Advanced Diagnostic Tools in the Emergency Setting

After the exam and stabilization, advanced imaging may be indicated. Computed tomography (CT) is the first-line modality for acute trauma, intracranial hemorrhage, and skull fractures. It is fast, widely available in referral hospitals, and does not require long anesthesia. Magnetic resonance imaging (MRI) is superior for parenchymal lesions (e.g., ischemia, inflammation, neoplasia) but takes longer and may be reserved for stable patients. In many emergency practices, radiographic screening of the spine (two-view) can rule out gross fractures or subluxation before handling.

Electrodiagnostic testing (e.g., electromyography, nerve conduction studies) is not generally performed in the acute setting due to time and equipment constraints, but can be useful later if peripheral nerve disease is suspected.

Documentation and Serial Assessment

Record all findings in a structured format, ideally using a scoring system like the GCS or a simplified neuro-check sheet. Serial exams—every 30–60 minutes in critical patients—detect deterioration or improvement. Changes in pupillary size, mentation, or motor function may prompt earlier intervention. For example, a patient with an initial GCS of 12 that drops to 8 within 2 hours warrants immediate repeat imaging and escalation of therapy.

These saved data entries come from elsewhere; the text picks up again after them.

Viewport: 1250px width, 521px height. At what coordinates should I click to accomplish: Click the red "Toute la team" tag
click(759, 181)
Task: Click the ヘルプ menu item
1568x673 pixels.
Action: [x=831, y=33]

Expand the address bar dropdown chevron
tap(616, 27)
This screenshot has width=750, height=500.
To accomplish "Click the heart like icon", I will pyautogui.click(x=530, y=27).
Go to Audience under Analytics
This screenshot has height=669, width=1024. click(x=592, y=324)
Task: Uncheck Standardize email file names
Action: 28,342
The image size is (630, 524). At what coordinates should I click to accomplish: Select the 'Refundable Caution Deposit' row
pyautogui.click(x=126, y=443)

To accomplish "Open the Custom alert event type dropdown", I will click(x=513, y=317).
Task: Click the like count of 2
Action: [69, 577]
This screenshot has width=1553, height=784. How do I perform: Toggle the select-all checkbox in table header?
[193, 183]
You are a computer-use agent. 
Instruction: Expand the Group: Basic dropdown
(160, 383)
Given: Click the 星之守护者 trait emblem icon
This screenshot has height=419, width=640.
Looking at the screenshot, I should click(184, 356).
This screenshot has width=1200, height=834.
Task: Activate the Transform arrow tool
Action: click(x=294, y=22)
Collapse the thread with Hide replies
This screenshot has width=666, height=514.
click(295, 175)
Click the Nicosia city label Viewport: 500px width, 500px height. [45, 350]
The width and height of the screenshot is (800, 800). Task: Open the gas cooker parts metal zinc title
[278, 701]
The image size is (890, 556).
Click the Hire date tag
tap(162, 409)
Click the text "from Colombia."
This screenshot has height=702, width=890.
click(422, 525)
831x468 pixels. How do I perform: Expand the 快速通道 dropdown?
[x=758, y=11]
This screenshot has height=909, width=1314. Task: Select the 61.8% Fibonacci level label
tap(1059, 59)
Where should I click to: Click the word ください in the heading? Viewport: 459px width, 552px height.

Prognosis and Communication with Owners

Neurological emergencies carry variable prognoses. Owners need clear, realistic information based on exam findings. For instance, a dog with traumatic brain injury and a GCS >14 has a good prognosis (80–90% survival), whereas a score of <6 carries a guarded to poor prognosis (<50% survival). In spinal cord injury, the presence of deep pain perception is the most reliable prognostic indicator. When communicating, avoid overpromising and emphasize the need for serial reassessment.

Referrals to a neurologist or criticalist should be made early if the condition is beyond the scope of the general practice or if advanced imaging is required. Many veterinary emergency centers work closely with board-certified neurologists; telemedicine consultations can also provide guidance for complex cases.

Key References and Further Reading

For clinicians who wish to deepen their understanding of emergency neurology protocols, the following resources are authoritative:

  • Veterinary Information Network (VIN) – search for “canine neurological exam” or “modified Glasgow Coma Scale.”
  • American College of Veterinary Internal Medicine (ACVIM) – consensus statements on traumatic brain injury and spinal cord disease.
  • PubMed – search for “veterinary emergency neurology protocol” or “modified Glasgow Coma Scale dog prognosis.”
  • Small Animal Neurology (4th edition) by Vite & Hasegawa – provides step-by-step exam techniques and lesion localization.
  • VetNeuroMD – a practical online resource with video demonstrations of neurological exams.

Incorporating these protocols into daily practice—and training support staff to recognize key findings—can significantly improve outcomes for animals presenting with neurological emergencies. Consistent, systematic assessment is the bedrock of effective emergency neurology.